Solitude Sweetened

by James Meikle, 1730-1799
 

TORMENT
 

People generally have a mistaken notion of torment. I shudder to hear of protracted agonies on the dying malefactor—to hear of the rack, (invented by boundless rage, and improved by infernal cruelty,) decreed by the powerful offended party, to torture to death my fellow-creature. Yes, the groans of dying mortals pierce my ears, and make me sharer of their pains. But what are all human inventions—when we look beyond them, to eternal punishment? what is the glittering sword, or sharpened axe? What the musket, with its deadly explosion? What the gibbet, with ten thousand spectators? What the bastinado clubs, the stamping elephant, the quartering horses? What the piked barrels, the breaking wheel, the boots and thumbkins, the suffocating dungeon, or the calcinating flame? How do they all disappear before these words—DIVINE VENGEANCE—ETERNAL WRATH!

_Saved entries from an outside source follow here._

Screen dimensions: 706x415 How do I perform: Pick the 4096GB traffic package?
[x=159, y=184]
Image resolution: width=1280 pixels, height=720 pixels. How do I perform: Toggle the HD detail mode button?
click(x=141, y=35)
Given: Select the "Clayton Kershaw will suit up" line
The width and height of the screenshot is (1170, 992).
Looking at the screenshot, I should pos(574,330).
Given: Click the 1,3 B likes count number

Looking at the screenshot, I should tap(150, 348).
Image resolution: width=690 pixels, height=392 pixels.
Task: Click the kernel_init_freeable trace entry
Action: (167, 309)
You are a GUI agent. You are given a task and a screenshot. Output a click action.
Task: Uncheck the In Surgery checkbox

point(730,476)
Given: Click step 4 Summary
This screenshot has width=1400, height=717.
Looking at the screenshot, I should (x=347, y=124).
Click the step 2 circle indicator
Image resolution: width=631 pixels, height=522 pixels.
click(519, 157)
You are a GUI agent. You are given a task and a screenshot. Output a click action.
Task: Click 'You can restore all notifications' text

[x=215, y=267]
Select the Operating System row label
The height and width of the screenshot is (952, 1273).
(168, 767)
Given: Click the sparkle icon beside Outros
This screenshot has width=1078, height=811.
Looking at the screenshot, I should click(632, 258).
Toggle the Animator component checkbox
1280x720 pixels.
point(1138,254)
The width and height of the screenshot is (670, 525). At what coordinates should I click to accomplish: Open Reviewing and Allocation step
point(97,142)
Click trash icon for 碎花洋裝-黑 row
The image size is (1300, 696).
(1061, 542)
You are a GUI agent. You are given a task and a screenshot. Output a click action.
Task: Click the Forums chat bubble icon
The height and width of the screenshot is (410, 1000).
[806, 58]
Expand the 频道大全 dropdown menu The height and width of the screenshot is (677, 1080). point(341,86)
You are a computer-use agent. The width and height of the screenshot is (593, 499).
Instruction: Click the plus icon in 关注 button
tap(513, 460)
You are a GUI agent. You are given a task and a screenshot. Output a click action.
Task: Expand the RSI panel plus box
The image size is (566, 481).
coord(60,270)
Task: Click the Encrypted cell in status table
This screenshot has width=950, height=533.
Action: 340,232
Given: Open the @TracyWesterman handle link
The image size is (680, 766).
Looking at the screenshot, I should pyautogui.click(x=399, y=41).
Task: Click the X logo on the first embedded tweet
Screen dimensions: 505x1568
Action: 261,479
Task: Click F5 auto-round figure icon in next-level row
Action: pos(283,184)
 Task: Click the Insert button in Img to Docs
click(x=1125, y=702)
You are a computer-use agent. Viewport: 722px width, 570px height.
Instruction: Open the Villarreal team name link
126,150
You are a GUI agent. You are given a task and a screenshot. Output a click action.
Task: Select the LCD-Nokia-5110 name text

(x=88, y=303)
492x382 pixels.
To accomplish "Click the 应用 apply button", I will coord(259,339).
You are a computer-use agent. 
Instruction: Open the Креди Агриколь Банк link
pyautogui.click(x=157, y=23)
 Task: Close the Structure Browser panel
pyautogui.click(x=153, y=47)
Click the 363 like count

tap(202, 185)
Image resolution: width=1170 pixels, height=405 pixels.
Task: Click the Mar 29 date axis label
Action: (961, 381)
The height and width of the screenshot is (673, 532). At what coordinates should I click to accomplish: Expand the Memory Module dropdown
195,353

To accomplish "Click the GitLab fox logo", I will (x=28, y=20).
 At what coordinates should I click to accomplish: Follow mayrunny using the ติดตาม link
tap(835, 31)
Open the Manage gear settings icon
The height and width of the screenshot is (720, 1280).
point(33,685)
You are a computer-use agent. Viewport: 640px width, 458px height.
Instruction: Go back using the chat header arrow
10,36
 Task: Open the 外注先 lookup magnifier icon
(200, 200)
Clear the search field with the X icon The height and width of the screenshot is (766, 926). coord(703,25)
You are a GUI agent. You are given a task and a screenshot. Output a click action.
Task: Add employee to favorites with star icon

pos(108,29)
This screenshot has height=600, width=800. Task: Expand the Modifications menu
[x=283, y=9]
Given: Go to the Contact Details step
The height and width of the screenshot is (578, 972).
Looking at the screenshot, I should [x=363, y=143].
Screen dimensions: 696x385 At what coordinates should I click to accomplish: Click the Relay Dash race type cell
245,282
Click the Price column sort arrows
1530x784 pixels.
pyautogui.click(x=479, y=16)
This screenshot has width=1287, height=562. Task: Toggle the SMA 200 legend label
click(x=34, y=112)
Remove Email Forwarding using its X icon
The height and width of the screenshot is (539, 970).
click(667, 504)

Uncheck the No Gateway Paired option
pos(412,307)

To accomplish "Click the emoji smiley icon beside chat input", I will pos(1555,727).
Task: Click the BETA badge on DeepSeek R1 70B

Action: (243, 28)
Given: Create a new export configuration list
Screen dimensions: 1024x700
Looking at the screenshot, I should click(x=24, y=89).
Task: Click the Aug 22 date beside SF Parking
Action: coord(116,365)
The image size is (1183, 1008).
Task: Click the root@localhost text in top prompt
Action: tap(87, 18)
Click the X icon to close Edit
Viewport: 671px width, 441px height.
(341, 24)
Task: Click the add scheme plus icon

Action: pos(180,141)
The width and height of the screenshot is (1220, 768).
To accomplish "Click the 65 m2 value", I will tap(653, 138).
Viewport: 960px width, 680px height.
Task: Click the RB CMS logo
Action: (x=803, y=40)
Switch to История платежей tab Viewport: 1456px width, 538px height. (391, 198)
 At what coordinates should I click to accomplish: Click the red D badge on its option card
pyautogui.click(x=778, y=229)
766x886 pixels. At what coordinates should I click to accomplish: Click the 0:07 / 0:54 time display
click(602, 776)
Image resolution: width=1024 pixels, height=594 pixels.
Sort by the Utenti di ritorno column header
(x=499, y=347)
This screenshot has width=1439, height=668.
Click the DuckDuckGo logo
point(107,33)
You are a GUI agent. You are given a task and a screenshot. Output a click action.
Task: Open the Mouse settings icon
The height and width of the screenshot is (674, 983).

But how do the tormentors fall short of their designs, when the guilty wretch is condemned to be put to the torture so long every day by the rack, death is parceled out in the most cruel manner which can be invented, until justice is satisfied, cruelty glutted, or until the sufferer, sinking under his pains, expires, and is no more! Now, suppose this miserable wretch, (whom we conclude happy, because the scene no more affects our eyes,) to die impenitent; and suppose him also to have his choice, whether to stay in the anguish of the invisible world, or to return to the torments he lately left. How soon would we see him fondly so to speak, embrace the flames, present his gaping wounds to the boiling oil and scalding lead, and his naked body to the scourging steel—and weary his tormentors! Such is the difference between the rage of man and the wrath of the Almighty. That reaches to the body—but God's wrath, in all its terrors, transfixes the soul. The one, finite in its nature, terminates in death; the other, infinite in its degrees, preys on every faculty, and swallows up the whole soul, and its duration is eternity.

How amazing the love of the Father that gave his Son for sinners! How amazing the love of the Son that gave his life a ransom for many! that sustained the burning load of his Almighty Father's wrath, that our torments might sit light, and that our last pangs might translate us into the joy of our Lord!